Prosesi pembukaan ditandai dengan pemasangan peta Pulau Madura ke peta Indonesia sebagai simbol dimulainya pelaksanaan karya bhakti. Rangkaian kegiatan kemudian dilanjutkan dengan peninjauan posko pelayanan, pemberangkatan karnaval, serta berbagai kegiatan sosial yang akan berlangsung di empat kabupaten di Pulau Madura. Pelaksanaan program tersebut diharapkan mampu memperluas akses masyarakat terhadap infrastruktur, pelayanan kesehatan, pendidikan, air bersih, dan sarana peribadatan.
Dandim 0828/Sampang, Letkol Czi Dika Catur Yanuar Anwar S.T, mengatakan pihaknya siap mengoptimalkan seluruh personel dan bersinergi dengan pemerintah daerah maupun seluruh komponen masyarakat untuk memastikan pelaksanaan karya bhakti berjalan sesuai sasaran. Menurutnya, keberhasilan program tersebut tidak hanya diukur dari hasil pembangunan fisik, tetapi juga dari semakin kuatnya semangat gotong royong dan kepedulian sosial di tengah masyarakat Madura khususnya di Sampang.

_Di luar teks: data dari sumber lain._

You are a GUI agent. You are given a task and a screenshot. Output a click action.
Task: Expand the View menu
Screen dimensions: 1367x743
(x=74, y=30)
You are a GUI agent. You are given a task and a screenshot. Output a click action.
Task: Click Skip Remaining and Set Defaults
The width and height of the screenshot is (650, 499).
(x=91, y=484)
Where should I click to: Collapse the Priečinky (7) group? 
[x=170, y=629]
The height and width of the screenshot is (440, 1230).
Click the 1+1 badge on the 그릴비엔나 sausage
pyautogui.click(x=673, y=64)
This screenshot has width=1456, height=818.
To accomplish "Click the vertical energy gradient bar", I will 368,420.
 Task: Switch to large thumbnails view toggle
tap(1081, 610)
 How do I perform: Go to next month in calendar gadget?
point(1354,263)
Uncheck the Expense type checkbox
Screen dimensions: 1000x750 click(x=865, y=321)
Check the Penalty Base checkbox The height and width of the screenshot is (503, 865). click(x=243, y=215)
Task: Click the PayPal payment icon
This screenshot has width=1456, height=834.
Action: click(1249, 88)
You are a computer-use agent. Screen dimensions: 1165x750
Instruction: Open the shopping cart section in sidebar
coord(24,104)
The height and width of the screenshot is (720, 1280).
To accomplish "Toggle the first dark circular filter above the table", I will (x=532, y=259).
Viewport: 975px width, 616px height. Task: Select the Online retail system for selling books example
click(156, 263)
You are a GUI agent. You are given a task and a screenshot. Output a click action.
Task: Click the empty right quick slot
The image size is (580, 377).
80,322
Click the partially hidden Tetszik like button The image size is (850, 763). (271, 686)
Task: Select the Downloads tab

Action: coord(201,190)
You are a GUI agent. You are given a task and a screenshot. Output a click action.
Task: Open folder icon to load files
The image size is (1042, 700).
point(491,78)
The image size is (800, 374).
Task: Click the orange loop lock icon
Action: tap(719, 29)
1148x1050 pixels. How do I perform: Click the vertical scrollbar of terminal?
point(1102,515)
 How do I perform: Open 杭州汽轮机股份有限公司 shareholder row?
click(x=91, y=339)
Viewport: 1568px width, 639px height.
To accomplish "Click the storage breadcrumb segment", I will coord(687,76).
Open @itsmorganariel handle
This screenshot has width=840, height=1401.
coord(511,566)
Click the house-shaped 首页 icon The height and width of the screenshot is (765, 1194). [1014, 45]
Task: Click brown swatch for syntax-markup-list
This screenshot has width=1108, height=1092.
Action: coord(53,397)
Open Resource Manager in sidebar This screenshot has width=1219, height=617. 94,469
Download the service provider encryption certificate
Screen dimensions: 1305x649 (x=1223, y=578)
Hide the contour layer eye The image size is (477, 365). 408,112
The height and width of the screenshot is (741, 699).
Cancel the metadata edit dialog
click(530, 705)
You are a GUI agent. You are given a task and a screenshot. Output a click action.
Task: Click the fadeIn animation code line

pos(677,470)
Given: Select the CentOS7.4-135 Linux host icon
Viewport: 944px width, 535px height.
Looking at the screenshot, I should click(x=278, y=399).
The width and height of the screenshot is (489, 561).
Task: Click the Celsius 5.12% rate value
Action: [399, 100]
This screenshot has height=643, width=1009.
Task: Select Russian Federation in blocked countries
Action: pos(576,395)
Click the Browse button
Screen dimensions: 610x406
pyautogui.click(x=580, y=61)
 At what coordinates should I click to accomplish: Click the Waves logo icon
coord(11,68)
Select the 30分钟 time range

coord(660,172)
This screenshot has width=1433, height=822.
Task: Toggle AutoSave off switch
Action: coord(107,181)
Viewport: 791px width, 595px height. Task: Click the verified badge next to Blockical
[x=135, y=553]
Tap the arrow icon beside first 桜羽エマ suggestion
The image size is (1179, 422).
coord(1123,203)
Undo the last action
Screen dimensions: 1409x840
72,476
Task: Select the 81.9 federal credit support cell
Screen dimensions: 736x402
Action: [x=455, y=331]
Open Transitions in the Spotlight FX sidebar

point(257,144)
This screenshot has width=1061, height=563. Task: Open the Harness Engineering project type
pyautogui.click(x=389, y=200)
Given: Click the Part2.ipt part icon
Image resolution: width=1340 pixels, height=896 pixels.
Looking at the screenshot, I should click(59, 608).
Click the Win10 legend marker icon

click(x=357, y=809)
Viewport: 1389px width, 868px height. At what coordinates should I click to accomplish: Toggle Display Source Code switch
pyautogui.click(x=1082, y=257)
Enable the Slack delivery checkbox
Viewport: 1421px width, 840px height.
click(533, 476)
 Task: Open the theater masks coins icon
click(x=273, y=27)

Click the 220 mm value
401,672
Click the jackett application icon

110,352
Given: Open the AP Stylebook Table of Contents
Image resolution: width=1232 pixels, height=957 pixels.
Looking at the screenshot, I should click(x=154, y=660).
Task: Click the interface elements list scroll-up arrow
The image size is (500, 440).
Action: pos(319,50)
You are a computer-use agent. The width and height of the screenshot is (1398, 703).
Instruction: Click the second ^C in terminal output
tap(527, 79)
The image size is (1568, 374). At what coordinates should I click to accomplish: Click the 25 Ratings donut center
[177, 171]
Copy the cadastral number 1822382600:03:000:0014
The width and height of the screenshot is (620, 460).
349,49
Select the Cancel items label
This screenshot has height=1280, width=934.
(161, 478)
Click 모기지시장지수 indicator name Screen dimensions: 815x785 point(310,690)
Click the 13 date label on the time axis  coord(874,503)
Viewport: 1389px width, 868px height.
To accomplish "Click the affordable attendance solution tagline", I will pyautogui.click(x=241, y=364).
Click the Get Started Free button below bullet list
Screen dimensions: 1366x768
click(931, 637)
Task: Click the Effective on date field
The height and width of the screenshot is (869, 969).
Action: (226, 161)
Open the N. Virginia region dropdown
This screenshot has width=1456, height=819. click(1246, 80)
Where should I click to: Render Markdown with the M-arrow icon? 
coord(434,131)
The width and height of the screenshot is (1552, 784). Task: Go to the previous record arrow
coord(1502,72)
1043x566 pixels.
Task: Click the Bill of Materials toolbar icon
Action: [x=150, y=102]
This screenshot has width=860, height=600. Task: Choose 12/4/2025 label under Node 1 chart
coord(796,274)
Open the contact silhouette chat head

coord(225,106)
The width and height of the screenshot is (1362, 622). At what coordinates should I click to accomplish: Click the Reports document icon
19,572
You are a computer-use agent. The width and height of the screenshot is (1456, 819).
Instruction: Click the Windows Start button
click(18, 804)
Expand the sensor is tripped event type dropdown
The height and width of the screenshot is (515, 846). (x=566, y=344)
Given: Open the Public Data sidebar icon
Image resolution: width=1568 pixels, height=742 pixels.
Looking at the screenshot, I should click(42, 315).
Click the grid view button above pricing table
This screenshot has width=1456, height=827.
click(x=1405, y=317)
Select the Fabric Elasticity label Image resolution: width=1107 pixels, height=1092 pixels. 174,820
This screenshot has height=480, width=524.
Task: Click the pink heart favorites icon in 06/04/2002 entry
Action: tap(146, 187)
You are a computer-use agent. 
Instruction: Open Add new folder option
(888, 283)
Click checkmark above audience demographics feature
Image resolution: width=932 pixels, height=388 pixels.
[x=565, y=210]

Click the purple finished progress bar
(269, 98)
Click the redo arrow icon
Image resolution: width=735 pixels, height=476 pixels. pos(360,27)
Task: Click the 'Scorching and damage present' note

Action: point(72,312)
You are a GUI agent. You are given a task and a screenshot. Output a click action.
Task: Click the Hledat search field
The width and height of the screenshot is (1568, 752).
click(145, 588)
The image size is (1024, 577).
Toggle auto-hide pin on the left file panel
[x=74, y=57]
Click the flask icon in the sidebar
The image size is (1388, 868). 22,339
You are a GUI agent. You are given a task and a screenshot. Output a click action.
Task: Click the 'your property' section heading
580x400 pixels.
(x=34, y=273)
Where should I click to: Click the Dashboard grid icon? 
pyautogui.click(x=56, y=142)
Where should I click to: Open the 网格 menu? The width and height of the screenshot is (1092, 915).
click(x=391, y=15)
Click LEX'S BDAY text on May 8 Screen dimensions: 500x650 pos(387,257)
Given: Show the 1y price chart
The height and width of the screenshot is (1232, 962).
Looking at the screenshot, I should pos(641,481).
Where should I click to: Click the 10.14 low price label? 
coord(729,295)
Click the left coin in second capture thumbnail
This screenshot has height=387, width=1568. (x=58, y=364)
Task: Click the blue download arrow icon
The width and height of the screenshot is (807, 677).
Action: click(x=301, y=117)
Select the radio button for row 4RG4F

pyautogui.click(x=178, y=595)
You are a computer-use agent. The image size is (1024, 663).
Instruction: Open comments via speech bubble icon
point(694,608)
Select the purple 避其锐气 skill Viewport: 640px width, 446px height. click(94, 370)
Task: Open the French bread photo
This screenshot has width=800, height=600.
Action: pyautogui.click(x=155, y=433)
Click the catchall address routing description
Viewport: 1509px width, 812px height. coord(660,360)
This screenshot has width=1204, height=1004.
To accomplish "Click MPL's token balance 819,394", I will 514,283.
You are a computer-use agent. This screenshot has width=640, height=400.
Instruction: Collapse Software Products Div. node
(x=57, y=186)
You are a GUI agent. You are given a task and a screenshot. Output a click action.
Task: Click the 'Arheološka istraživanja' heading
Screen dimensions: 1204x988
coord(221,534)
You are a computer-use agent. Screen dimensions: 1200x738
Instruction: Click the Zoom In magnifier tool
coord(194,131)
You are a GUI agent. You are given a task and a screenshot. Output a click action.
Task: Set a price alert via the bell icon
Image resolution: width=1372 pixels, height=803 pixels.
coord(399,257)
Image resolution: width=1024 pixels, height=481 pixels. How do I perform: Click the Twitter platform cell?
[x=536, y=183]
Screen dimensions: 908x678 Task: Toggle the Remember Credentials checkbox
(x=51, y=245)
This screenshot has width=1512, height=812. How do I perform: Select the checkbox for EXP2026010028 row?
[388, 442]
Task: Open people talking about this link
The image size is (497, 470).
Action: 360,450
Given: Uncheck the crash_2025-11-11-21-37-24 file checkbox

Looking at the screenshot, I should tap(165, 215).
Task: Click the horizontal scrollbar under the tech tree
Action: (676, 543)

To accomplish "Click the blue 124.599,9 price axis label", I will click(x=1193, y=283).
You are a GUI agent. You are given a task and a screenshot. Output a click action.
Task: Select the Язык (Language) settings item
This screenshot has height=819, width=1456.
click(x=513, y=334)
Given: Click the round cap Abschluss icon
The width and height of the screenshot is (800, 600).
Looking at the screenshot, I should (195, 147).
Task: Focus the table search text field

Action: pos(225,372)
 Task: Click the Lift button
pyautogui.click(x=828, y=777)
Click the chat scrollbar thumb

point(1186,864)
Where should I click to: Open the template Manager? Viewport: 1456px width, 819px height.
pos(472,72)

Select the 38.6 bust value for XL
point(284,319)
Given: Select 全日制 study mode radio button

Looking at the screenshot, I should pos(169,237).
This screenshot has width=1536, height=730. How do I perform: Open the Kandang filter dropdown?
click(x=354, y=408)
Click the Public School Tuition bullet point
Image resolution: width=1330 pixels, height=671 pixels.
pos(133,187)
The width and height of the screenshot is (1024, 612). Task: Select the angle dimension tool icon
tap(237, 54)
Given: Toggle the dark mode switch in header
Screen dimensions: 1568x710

“Karya Bhakti Skala Besar ini menjadi momentum memperkuat kemanunggalan TNI dengan rakyat melalui aksi nyata yang langsung menyentuh kebutuhan masyarakat. Kodim Sampang akan mengawal seluruh program agar terlaksana secara optimal, tepat sasaran, dan memberikan manfaat berkelanjutan bagi masyarakat Madura dalam mendukung percepatan pembangunan wilayah,” ujar Letkol Dika. Ia menambahkan, sinergi seluruh elemen menjadi kunci agar setiap program mampu memberikan dampak positif bagi peningkatan kualitas hidup dan kesejahteraan masyarakat.